SHORT TASK: Rewrite the rows from the beginning up to and including the line containing "Open the Text", replacing "screenshot" with "screen capture" and leaving everything else unchanged.

Records from a dataset:

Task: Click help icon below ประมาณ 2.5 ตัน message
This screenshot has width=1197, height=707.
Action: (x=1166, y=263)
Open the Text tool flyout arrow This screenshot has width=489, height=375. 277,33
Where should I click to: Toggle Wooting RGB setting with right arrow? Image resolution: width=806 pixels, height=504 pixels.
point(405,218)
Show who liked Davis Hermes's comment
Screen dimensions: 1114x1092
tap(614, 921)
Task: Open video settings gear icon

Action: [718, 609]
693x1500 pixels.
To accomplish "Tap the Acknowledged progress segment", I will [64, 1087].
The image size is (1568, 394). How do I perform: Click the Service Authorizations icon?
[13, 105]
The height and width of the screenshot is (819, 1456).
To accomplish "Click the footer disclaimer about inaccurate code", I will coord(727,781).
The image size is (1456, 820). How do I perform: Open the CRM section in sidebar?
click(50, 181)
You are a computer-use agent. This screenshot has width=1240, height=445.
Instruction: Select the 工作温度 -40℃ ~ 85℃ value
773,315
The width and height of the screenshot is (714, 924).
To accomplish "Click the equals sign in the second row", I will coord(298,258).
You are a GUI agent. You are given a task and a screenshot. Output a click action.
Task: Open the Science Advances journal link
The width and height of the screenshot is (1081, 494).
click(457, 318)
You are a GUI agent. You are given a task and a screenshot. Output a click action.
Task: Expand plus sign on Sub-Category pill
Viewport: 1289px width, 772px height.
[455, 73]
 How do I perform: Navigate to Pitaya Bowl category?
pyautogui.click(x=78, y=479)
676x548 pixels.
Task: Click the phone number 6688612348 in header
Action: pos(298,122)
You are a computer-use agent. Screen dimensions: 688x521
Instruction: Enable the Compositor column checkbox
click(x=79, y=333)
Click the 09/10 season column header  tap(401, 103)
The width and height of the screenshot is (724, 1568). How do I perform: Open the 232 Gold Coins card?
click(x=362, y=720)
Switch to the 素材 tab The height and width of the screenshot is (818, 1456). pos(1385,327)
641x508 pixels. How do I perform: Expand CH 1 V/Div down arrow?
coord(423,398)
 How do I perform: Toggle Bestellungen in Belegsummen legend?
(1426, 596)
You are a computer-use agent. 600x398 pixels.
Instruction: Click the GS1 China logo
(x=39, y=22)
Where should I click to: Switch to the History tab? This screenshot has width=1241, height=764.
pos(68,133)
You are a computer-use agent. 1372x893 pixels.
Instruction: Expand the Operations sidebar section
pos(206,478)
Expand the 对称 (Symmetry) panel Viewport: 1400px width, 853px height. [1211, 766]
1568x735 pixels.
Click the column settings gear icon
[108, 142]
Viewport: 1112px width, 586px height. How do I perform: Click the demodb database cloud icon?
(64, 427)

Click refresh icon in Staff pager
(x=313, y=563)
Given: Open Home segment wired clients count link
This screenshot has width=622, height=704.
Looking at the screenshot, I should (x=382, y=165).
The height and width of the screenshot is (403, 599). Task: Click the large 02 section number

RESULT FOR THIS EXERCISE:
Task: Click help icon below ประมาณ 2.5 ตัน message
This screen capture has width=1197, height=707.
Action: (x=1166, y=263)
Open the Text tool flyout arrow This screen capture has width=489, height=375. 277,33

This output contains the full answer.